Create a Realtime Data Stream with Apache Storm

Traducciones al Español
Estamos traduciendo nuestros guías y tutoriales al Español. Es posible que usted esté viendo una traducción generada automáticamente. Estamos trabajando con traductores profesionales para verificar las traducciones de nuestro sitio web. Este proyecto es un trabajo en curso.
Create a Linode account to try this guide with a $ credit.
This credit will be applied to any valid services used during your first  days.

Apache Storm is a distributed stream processing computation framework. It integrates with various systems and libraries, including Apache Kafka, Apache Cassandra, Redis, Amazon Kinesis, Kestrel, RabbitMQ/Advanced Message Queuing Protocol (AMQP), and Java Message Service (JMS).

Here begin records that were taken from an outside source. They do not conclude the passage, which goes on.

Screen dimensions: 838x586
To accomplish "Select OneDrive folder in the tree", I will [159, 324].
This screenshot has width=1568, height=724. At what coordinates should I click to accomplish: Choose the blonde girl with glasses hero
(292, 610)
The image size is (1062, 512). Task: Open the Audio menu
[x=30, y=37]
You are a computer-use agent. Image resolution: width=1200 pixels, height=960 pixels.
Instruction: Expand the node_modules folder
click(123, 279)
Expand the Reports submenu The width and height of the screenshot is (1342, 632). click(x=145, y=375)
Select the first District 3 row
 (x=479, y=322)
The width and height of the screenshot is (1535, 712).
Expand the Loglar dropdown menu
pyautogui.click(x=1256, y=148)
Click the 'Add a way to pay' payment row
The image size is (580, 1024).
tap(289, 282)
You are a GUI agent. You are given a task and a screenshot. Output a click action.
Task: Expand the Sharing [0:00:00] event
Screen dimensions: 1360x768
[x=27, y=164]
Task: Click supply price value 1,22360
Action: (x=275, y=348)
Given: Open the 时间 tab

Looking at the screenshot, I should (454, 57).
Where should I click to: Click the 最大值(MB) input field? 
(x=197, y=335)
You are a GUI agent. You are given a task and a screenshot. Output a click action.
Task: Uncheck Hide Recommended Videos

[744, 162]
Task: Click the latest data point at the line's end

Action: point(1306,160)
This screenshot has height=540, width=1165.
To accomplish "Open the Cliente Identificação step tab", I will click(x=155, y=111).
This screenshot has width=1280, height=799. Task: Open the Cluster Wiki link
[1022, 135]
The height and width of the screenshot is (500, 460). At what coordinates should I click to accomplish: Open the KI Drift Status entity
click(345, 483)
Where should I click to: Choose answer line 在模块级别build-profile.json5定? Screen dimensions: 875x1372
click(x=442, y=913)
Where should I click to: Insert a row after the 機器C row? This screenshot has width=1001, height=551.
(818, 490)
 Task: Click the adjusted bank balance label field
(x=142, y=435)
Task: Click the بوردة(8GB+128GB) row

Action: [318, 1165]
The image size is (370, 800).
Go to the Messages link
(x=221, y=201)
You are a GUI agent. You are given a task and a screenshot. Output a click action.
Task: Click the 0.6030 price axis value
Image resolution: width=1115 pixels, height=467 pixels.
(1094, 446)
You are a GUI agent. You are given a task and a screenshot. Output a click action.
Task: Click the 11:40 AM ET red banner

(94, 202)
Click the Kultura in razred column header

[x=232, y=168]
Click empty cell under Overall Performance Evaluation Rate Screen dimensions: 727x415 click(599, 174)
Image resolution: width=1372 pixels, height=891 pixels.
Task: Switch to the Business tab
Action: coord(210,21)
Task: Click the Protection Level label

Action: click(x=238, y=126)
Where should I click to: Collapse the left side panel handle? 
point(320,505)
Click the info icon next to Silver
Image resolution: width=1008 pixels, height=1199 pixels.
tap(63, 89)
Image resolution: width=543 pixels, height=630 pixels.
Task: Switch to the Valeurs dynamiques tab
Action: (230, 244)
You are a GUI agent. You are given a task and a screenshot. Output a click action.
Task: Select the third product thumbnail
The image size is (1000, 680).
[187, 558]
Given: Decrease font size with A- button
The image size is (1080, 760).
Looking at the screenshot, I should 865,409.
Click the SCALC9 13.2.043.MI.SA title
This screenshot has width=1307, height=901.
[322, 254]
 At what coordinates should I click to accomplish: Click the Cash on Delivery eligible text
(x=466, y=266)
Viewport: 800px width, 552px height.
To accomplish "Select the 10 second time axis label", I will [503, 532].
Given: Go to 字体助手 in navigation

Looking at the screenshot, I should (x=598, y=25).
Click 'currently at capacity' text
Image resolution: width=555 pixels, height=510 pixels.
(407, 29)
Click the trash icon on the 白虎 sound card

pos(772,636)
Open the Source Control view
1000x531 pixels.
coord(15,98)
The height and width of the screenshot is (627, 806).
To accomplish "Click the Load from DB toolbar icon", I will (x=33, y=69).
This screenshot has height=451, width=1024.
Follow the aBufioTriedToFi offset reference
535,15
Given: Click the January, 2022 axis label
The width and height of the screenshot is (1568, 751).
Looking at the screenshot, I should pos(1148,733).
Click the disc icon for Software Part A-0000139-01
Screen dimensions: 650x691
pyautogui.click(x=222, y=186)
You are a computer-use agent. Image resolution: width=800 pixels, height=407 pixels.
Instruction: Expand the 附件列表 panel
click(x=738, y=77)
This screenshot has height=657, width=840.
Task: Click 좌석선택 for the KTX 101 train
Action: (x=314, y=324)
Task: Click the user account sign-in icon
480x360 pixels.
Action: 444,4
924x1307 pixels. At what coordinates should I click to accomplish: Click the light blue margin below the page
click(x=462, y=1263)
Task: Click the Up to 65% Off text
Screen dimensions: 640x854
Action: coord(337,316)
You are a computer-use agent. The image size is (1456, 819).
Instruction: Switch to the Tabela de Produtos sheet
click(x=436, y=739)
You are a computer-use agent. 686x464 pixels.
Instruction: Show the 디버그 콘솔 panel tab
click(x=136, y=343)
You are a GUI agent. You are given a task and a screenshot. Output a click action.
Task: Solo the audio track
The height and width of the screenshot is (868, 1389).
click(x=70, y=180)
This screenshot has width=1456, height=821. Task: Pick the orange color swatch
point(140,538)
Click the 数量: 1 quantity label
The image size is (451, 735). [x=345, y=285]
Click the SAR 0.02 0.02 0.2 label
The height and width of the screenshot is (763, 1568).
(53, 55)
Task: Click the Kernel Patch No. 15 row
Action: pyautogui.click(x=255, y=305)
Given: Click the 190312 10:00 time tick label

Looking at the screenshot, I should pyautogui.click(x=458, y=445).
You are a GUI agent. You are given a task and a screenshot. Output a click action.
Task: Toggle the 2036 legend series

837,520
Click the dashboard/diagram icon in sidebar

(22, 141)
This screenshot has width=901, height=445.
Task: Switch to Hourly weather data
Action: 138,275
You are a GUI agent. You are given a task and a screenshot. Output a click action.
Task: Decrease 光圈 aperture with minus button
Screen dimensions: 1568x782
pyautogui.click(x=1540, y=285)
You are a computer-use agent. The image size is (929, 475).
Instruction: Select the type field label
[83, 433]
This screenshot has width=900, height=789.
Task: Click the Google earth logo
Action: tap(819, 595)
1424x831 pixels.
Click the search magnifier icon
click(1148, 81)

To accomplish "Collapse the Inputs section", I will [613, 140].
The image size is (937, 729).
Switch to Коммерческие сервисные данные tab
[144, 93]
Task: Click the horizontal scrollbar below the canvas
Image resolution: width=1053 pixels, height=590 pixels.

This guide explains what Apache Storm is and how to create a real-time data stream with it.

Apache Storm Components

This section describes the key components and terminology used in Apache Storm:

  • Tuples: In Storm, tuples serve as the main data structure. Tuples are named lists that can contain any type of values and are dynamically typed. They have helper methods to retrieve field values without casting. By default, Storm can serialize tuple values for primitives, strings, and byte arrays, though a custom serializer is needed for other types.

  • Topologies: A Storm topology is the logical framework for a real-time application. It functions similarly to a MapReduce job, but is designed to run indefinitely. Topologies are composed of spouts and bolts connected by stream groupings, as illustrated in the diagram below:

  • Streams: A stream is a sequence of tuples processed in parallel, capable of containing various data types. Each stream has a defined schema that specifies the fields within its tuples and can be assigned a unique ID.

  • Spouts: A spout acts as a source of streams in a topology. It reads tuples from an external source and emits them into the topology. Spouts are categorized as either reliable or unreliable. Reliable spouts have the capability to replay a tuple if it fails to be processed, whereas unreliable spouts do not retain the tuple after it is emitted.

  • Bolts: Bolts perform the processing tasks in Storm. They perform various operations, including filtering, aggregations, joins, and interactions with databases. Bolts can transform streams, and complex transformations often involve multiple bolts working together.

  • Nodes: Apache Storm consists of two primary types of nodes:

    • Nimbus (Master Node): The central component responsible for running Storm topologies. Nimbus analyzes the topology and determines which tasks to execute.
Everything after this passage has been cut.